8348868: AArch64: Add backend support for SelectFromTwoVector
This patch adds aarch64 backend support for SelectFromTwoVector
operation which was recently introduced in VectorAPI.
It implements this operation using a two table vector lookup instruction -
"tbl" which is available only in Neon and SVE2.
For 64-bit vector length : Neon tbl instruction is generated for T_SHORT
and T_BYTE types only.
For 128-bit vector length : Neon tbl instruction is generated if UseSVE <
2 and SVE2 "tbl" instruction is generated if UseSVE == 2.
For > 128-bit vector length : Currently there are no machines which have
vector length > 128-bit and support SVE2. For all those machines with vector
length > 128-bit and UseSVE < 2, this operation is not supported. The
inline expander for this operation would fail and lowered IR will be
generated which is a mix of two rearrange and one blend operation.
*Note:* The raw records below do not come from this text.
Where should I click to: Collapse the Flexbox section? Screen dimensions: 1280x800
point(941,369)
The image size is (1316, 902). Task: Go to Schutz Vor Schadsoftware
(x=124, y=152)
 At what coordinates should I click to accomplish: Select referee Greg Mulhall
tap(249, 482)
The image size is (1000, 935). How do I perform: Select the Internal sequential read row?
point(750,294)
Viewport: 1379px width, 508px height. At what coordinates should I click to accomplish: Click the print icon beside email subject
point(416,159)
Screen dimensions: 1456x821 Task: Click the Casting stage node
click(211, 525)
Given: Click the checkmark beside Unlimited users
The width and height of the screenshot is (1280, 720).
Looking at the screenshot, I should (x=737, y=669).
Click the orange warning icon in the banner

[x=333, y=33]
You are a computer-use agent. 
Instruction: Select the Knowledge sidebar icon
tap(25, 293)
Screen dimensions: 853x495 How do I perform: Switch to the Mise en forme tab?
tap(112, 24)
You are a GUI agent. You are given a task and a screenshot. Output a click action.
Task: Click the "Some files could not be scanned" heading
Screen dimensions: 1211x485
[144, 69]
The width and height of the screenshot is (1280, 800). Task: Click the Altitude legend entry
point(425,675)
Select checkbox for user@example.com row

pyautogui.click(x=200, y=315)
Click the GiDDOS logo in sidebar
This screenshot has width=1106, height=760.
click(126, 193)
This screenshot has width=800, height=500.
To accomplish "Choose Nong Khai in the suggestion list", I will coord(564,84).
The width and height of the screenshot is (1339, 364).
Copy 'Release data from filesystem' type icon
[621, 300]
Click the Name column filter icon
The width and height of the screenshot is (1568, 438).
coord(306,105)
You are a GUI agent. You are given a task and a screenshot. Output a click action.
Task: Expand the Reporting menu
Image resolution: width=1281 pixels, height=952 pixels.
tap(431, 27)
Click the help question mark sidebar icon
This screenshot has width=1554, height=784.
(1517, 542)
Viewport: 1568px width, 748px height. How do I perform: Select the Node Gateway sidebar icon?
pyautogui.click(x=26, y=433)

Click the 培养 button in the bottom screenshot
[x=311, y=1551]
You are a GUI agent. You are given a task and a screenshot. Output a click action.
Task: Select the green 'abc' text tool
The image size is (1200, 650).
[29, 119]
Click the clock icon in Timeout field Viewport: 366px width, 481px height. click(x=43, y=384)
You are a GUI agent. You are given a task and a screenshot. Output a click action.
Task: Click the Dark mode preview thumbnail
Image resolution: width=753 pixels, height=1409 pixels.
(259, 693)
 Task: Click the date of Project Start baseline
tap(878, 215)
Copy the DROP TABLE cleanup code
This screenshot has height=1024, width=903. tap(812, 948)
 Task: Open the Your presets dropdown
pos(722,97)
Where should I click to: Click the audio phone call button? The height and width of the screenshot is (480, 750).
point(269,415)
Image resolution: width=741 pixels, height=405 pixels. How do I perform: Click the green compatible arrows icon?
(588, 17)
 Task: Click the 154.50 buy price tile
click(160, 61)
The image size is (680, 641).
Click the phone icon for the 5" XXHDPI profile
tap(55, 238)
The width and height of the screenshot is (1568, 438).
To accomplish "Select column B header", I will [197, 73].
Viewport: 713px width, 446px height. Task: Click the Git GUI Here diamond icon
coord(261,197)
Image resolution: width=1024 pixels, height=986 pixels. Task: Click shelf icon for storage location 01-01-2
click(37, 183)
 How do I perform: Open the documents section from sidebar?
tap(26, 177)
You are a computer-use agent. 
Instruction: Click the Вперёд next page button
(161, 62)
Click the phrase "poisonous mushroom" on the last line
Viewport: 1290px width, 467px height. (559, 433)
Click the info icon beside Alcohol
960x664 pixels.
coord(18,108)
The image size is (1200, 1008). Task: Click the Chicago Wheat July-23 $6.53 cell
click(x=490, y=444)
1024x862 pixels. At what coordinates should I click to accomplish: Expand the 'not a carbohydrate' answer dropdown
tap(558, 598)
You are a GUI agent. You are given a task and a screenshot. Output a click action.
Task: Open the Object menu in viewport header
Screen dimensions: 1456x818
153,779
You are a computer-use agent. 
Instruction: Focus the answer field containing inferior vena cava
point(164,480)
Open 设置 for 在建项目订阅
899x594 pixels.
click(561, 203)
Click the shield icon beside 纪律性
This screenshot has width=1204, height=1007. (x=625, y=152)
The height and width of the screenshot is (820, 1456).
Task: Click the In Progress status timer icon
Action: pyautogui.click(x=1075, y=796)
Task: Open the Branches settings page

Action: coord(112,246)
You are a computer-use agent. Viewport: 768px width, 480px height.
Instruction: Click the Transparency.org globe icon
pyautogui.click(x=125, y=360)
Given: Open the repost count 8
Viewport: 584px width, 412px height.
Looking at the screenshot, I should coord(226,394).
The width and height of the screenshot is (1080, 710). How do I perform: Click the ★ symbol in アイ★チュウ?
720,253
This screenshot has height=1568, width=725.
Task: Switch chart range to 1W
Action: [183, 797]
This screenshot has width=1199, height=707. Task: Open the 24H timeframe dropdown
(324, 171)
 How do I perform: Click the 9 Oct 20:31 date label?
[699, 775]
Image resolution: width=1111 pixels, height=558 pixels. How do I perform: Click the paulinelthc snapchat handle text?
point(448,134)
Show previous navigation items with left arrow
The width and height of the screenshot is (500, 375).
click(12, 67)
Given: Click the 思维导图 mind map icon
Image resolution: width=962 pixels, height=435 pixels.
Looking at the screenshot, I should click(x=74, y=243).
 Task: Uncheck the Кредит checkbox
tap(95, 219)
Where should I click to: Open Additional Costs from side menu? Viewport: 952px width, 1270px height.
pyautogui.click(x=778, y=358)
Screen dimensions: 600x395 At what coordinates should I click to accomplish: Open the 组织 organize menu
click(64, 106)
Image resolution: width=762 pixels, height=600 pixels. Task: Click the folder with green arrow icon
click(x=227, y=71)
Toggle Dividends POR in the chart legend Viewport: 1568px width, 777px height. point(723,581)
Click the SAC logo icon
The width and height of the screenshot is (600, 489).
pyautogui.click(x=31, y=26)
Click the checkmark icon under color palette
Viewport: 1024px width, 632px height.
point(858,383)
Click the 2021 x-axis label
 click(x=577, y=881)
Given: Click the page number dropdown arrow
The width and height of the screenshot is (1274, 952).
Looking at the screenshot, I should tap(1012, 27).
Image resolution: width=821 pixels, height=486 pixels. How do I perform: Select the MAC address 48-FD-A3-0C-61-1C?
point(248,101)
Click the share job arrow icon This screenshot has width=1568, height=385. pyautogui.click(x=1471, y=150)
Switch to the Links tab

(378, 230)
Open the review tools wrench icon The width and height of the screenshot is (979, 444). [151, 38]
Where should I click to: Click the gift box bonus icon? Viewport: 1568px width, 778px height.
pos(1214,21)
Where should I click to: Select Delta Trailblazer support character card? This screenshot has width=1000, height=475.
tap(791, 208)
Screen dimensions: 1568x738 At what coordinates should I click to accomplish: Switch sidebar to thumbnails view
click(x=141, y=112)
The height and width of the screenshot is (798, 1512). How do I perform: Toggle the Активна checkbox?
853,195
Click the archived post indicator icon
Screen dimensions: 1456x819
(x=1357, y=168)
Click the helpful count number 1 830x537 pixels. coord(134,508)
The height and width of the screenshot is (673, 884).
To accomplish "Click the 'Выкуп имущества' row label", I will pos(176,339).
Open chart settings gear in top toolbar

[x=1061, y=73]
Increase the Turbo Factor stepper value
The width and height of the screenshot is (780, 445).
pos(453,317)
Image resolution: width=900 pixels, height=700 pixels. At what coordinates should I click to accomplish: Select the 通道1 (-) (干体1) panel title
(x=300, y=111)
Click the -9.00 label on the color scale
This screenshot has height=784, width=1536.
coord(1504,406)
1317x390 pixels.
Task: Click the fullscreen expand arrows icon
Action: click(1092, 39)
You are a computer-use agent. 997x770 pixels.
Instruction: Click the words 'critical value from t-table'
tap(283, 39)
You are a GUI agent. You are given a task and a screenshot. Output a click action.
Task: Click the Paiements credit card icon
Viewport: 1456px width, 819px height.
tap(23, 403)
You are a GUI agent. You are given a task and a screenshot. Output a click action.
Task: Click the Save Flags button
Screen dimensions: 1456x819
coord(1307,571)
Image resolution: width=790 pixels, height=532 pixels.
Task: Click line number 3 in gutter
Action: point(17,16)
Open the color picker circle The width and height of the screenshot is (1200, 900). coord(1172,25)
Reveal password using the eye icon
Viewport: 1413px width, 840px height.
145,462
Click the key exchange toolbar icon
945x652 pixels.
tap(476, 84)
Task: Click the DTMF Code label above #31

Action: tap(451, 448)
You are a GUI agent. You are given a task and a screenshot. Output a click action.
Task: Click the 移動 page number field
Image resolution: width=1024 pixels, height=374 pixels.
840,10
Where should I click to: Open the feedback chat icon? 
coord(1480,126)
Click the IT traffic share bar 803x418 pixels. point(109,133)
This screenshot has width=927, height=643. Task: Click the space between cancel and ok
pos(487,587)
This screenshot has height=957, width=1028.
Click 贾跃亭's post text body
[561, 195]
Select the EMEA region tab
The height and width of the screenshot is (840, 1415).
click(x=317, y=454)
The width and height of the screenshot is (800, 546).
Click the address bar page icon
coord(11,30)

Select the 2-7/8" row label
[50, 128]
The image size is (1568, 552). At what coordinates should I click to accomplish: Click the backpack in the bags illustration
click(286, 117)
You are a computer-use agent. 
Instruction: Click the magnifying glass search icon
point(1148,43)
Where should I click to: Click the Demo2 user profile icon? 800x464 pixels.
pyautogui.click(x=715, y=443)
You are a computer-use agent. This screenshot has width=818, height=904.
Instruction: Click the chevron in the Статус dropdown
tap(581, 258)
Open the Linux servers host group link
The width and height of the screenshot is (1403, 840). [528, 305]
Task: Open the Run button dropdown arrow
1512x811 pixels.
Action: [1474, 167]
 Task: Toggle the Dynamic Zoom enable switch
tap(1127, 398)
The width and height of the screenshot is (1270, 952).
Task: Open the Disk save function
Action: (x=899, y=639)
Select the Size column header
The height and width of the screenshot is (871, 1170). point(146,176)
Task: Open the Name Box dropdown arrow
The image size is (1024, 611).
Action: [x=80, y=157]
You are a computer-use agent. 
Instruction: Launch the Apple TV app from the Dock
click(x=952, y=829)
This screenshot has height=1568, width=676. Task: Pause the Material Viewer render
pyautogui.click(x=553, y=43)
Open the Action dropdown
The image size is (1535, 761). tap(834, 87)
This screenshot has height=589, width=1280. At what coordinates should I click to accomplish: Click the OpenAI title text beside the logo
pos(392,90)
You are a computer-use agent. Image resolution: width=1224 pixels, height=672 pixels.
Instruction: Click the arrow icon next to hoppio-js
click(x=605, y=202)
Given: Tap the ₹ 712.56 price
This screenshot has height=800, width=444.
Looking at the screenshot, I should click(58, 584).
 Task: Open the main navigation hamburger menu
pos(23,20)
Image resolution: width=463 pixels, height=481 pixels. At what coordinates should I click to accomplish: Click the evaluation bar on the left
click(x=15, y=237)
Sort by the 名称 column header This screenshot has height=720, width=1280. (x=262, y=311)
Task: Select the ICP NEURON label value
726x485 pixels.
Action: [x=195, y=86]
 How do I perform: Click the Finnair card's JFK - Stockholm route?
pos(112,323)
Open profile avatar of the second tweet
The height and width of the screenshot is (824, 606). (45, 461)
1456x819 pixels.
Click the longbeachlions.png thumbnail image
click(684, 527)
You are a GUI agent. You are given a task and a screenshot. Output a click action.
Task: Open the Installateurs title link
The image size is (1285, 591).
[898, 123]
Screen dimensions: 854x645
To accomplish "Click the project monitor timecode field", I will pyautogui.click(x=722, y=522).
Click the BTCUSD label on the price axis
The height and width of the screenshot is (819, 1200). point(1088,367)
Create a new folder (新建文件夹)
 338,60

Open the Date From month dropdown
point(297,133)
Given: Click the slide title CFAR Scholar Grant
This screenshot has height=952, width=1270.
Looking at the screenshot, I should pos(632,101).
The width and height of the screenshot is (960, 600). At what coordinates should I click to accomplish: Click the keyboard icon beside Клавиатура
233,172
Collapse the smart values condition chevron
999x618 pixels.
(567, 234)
This patch also adds a boolean "need_load_shuffle" in the inline
expander for this operation to test if the platform requires
VectorLoadShuffle operation to be generated. Without this, the lowering
IR was not being generated on aarch64 and the performance was quite
poor.
Performance numbers with this patch on a 128-bit, SVE2 supporting
machine is shown below -
Benchmark (size) Mode Cnt Gain
SelectFromBenchmark.selectFromByteVector 1024 thrpt 9 1.43
SelectFromBenchmark.selectFromByteVector 2048 thrpt 9 1.48
SelectFromBenchmark.selectFromDoubleVector 1024 thrpt 9 68.55
SelectFromBenchmark.selectFromDoubleVector 2048 thrpt 9 72.07
SelectFromBenchmark.selectFromFloatVector 1024 thrpt 9 1.69
SelectFromBenchmark.selectFromFloatVector 2048 thrpt 9 1.52
SelectFromBenchmark.selectFromIntVector 1024 thrpt 9 1.50
SelectFromBenchmark.selectFromIntVector 2048 thrpt 9 1.52
SelectFromBenchmark.selectFromLongVector 1024 thrpt 9 85.38
SelectFromBenchmark.selectFromLongVector 2048 thrpt 9 80.93
SelectFromBenchmark.selectFromShortVector 1024 thrpt 9 1.48
SelectFromBenchmark.selectFromShortVector 2048 thrpt 9 1.49
Gain column refers to the ratio of thrpt between this patch and the
master branch after applying changes in the inline expander.